3. To solve integrals, you need to know special formulas and methods from calculus, like substitution or using trigonometry, which I haven't learned yet in school.
4. Since I'm supposed to stick to the math I've learned (like adding, subtracting, multiplying, dividing, fractions, and looking for simple patterns), I can't actually figure out the answer to this problem right now. It's beyond my current math level, but maybe one day when I'm older, I'll learn how to do it!

Alternative answer

Answer: $\sqrt{x^2 - 9} - 3 \arccos(\frac{3}{x}) + C$

Explain
This is a question about **finding the "area under the curve" for a tricky function, which often needs a clever "shape-shifting" trick!** The solving step is:

1. **See the triangle pattern:** The $\sqrt{x^2 - 9}$ part totally reminded me of a right triangle! Imagine a right triangle where the longest side (the hypotenuse) is $x$, and one of the shorter sides is $3$. Then, by the Pythagorean theorem, the other short side must be $\sqrt{x^2 - 3^2}$, which is exactly $\sqrt{x^2 - 9}$! Super cool!

2. **Make a smart swap (Trigonometric Substitution):** To make that square root simpler, I thought about using angles! I pretended that $x$ was related to an angle, $\theta$, in a special way. I chose $x = 3 \sec \theta$. This choice is awesome because when I put it into the square root part, $\sqrt{(3 \sec \theta)^2 - 9}$, it magically simplifies down to just $3 \tan \theta$ because of a neat math identity ($\sec^2 \theta - 1 = \tan^2 \theta$). I also had to change the $dx$ part to be about $d\theta$, which turns out to be $3 \sec \theta \tan \theta d\theta$.

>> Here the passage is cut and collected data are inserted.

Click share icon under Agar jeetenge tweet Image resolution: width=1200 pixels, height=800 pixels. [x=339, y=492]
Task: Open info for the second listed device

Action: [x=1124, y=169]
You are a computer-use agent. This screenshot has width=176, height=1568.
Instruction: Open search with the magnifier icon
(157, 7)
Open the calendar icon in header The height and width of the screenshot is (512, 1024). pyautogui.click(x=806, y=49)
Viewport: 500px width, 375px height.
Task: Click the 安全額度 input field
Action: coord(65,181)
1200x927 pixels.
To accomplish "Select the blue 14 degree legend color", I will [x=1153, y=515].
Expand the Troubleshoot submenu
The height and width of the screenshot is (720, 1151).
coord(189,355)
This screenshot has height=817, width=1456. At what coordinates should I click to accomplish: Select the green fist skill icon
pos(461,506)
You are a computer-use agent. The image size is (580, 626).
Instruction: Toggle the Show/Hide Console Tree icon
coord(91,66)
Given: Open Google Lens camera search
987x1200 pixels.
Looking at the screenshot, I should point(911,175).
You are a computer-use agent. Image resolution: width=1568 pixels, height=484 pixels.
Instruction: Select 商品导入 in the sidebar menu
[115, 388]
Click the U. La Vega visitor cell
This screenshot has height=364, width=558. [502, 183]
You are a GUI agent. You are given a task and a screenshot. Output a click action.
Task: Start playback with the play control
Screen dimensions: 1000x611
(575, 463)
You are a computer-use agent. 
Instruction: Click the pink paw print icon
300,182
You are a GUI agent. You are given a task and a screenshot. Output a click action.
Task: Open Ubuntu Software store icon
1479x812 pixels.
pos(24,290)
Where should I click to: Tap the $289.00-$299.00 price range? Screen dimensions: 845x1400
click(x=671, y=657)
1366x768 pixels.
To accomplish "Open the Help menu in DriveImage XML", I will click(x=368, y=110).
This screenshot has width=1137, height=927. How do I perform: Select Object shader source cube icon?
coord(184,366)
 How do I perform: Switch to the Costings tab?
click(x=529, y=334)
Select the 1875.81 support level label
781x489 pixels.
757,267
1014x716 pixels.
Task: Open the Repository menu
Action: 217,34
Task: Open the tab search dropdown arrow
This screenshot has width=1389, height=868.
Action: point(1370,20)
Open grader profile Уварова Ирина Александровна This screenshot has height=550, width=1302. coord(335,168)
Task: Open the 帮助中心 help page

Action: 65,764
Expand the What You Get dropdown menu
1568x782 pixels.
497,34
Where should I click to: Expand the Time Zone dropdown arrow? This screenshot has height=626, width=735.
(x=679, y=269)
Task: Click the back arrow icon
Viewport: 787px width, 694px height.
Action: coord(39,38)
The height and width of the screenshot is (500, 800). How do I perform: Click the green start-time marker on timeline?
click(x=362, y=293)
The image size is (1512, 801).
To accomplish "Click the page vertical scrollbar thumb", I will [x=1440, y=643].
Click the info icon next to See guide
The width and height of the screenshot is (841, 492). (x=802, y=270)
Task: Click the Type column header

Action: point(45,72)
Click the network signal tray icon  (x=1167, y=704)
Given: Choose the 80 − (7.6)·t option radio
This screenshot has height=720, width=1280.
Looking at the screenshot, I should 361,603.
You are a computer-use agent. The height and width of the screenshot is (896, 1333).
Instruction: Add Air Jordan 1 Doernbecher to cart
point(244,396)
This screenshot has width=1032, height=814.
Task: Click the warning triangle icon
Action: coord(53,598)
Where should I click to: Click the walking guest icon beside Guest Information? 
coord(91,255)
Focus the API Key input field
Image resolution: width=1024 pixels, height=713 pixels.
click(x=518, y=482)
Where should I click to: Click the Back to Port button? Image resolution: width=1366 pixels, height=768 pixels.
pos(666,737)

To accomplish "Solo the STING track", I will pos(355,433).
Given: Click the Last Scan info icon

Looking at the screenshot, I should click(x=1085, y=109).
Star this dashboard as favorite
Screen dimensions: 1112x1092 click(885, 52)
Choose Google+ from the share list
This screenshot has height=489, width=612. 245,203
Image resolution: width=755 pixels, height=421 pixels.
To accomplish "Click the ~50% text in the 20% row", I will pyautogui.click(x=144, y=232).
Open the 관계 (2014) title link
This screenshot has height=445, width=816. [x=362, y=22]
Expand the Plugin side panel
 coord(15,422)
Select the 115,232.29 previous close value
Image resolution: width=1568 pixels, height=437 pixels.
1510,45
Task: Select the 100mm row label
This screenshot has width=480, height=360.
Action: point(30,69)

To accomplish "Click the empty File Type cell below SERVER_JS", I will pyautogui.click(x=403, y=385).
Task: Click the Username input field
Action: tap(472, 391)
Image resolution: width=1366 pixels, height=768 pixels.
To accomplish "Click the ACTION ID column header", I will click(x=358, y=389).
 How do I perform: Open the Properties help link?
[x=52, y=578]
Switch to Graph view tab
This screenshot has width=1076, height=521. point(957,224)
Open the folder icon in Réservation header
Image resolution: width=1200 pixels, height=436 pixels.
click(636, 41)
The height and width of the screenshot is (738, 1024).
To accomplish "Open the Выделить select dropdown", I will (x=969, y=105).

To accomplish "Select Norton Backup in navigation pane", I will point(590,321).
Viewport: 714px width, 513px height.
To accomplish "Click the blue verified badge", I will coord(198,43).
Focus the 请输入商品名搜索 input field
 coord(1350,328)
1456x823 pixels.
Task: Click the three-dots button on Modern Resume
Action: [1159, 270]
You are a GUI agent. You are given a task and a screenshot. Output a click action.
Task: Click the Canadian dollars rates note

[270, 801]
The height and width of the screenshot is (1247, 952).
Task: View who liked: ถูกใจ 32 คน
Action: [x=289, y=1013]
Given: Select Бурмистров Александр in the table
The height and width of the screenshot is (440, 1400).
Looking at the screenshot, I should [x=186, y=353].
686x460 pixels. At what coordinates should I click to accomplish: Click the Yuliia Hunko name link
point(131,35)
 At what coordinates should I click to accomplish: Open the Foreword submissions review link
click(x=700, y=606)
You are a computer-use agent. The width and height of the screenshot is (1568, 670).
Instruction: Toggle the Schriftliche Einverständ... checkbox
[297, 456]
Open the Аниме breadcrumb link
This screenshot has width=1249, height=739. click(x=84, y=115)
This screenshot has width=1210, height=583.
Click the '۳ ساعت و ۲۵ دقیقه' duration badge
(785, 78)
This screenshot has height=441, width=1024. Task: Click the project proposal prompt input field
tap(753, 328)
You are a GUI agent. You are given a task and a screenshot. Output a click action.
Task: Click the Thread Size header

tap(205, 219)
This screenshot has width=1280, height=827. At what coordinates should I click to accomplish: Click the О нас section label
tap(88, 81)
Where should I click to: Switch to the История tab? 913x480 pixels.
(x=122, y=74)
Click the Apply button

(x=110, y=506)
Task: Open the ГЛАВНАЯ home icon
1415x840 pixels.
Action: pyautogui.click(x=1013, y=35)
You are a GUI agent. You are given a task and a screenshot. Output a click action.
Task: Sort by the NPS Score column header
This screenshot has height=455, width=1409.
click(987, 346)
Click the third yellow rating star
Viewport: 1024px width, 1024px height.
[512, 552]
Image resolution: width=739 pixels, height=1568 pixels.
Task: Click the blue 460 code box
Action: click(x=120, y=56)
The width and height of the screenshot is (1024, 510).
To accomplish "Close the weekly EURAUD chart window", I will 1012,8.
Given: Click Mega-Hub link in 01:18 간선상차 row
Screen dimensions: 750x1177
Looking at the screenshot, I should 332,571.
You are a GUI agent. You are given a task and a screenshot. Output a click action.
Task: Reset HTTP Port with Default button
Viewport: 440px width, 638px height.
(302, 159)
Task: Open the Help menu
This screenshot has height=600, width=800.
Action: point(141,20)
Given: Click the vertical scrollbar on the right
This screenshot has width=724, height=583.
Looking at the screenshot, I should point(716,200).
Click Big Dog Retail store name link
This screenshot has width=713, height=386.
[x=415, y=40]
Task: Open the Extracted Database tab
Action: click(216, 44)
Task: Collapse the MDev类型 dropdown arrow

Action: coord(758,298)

3. **Simplify and solve the new integral:** After all that swapping, the whole problem transformed into a much friendlier integral: $\int 3 \tan^2 \theta d\theta$. I know another trick that $\tan^2 \theta$ can be written as $\sec^2 \theta - 1$. Both $\sec^2 \theta$ and $1$ are easy to integrate! So, I solved it to get $3(\tan \theta - \theta)$. Easy peasy!

4. **Change everything back to $x$:** Since the original problem was about $x$, I had to switch back from $\theta$. I used my triangle thinking from the beginning! Since $x = 3 \sec \theta$, that means $\sec \theta = x/3$, or $\cos \theta = 3/x$. Looking at my triangle, I could see that $\tan \theta = \frac{\text{opposite}}{\text{adjacent}} = \frac{\sqrt{x^2 - 9}}{3}$ and $\theta = \arccos(\frac{3}{x})$. I just plugged those back into my answer to get the final solution!